Notre Dame Student Discovers Rare Star

Author: Marissa Gebhard

College of Arts and Letters alumnus and current Notre Dame law student Colin Littlefield’s late-night job at the Notre Dame Observatory has led to a one-in-a-billion discovery of a rare type of star—a Wolf-Rayet

College of Arts and Letters alumnus and current Notre Dame law student Colin Littlefield’s late-night job at the Notre Dame Observatory has led to a one-in-a-billion discovery of a rare type of star—a Wolf-Rayet. Littlefield ’11 discovered the exceptional star, named WR 142b, this past summer, and he and his colleagues announced the discovery in a paper accepted for publication in The Astronomical Journal.

Co-authors of the paper include Peter Garnavich, Terry Rettig, and Colin McClelland of the University of Notre Dame Department of Physics; Howie Marion of the Harvard-Smithsonian Center for Astrophysics, Jozsef Vinko of the University of Szeged in Hungary; and J. Craig Wheeler of the University of Texas at Austin.

Infrared image of the field surrounding WR 142b

There are only a few hundred known Wolf-Rayet stars in our Milky Way galaxy, which contains an estimated 400 billion stars. A Wolf-Rayet star is like a ticking time bomb that will explode as a brilliant supernova or a gamma-ray burst at the end of its short, violent life. Among the most massive, luminous stars known to exist, Wolf-Rayet stars are in their final death throes and hemorrhage prodigious amounts of mass into space, often at a rate of several Earth masses per year.

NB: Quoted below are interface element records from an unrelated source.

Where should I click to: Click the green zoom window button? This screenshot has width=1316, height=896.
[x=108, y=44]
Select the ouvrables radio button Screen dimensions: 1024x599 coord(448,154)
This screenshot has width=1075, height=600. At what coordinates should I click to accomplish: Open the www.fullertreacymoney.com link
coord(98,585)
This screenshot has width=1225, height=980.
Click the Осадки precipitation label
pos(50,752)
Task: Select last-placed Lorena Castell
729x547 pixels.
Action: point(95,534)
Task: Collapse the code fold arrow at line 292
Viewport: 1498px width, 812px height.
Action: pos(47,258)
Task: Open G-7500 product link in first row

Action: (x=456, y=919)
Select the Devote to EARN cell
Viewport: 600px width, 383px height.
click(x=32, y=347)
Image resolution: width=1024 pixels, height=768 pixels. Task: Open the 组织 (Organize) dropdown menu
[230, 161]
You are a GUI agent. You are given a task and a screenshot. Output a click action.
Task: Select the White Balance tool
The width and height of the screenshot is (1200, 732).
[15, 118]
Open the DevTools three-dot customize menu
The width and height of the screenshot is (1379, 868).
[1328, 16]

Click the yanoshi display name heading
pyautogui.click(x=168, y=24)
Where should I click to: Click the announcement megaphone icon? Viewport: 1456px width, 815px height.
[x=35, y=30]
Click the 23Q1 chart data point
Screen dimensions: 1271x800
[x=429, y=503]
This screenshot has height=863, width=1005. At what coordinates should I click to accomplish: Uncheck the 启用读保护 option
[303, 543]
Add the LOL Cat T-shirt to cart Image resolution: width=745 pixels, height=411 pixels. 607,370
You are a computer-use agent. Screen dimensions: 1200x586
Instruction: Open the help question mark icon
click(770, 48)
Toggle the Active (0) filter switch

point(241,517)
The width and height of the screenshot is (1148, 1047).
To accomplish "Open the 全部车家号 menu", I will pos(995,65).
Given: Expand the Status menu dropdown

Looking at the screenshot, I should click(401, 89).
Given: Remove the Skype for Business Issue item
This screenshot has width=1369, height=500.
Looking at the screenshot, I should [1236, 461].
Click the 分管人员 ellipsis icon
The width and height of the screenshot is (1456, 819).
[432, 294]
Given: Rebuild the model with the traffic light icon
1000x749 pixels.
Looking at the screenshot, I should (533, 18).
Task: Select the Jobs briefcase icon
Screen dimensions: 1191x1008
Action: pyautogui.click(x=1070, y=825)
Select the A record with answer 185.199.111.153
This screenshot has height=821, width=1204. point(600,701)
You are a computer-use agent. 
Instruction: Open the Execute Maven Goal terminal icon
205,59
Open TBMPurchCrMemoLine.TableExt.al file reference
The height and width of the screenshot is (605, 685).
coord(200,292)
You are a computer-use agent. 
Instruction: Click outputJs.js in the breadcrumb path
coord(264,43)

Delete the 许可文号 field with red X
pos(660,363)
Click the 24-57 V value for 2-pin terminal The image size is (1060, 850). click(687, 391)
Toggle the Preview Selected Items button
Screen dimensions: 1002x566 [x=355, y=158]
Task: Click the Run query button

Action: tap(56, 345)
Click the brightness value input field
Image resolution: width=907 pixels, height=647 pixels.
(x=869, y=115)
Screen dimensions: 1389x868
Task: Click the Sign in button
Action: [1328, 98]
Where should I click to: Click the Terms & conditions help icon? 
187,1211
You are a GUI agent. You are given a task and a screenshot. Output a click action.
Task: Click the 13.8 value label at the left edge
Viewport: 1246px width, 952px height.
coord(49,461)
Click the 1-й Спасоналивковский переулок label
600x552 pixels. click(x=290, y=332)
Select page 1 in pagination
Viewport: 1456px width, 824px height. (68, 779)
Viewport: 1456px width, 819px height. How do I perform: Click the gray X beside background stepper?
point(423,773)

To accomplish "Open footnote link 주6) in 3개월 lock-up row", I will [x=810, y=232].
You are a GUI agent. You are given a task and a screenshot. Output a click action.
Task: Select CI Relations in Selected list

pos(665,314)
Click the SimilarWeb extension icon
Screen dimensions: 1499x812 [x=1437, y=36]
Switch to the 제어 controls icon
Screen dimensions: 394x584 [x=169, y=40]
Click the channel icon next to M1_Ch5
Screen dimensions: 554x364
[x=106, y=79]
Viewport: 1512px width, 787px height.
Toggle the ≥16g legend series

The first three of these unusual stars were noticed by the French astronomers Charles Wolf and Georges Rayet in the 19th century. Wolf-Rayet stars begin their lives with 20 to 100 times the mass of our sun, quickly exhaust their reserves of nuclear fuel, and finally blow themselves apart with tremendous energy leaving a black hole or a neutron star.

Littlefield, who majored in political science and minored in peace studies, has had a fascination with astronomy since grade school. He has worked at the Observatory helping students with their astronomy class projects since 2008. After the other students head back to their dorms, Littlefield stays at the observatory to do his own research.

While monitoring the outburst of one star this past July, Littlefield noticed an unexpected brightness variation in a nearby star and followed up by analyzing the starlight using a spectrograph. Although this star appeared as just one inconspicuous dot in a field of many such specks of light, the star’s spectrum, which showed strong emission lines from highly ionized helium and nitrogen, told a far more interesting story.

“The spectrum showed unmistakable signs of the high temperatures and strange chemical composition unique to Wolf-Rayet stars, enough evidence to get professional astronomers with big telescopes excited,” Littlefield says.

More data on the star was obtained with the 9-meter-aperture Hobby-Eberly Telescope and the 8.4-meter-aperture Large Binocular Telescope, two of the largest telescopes in the world. In addition to confirming that Littlefield’s star was indeed a newfound Wolf-Rayet, the data from these telescopes revealed that if it were not for clouds of interstellar dust obscuring WR 142b, the star would appear so bright from Earth that it could be visible to the naked eye at night.

“Although a telescope is currently necessary to view WR 142b,” says Littlefield, “it will temporarily shine as one of the brightest stars in the night sky when it finally explodes as a supernova at some point in the future.”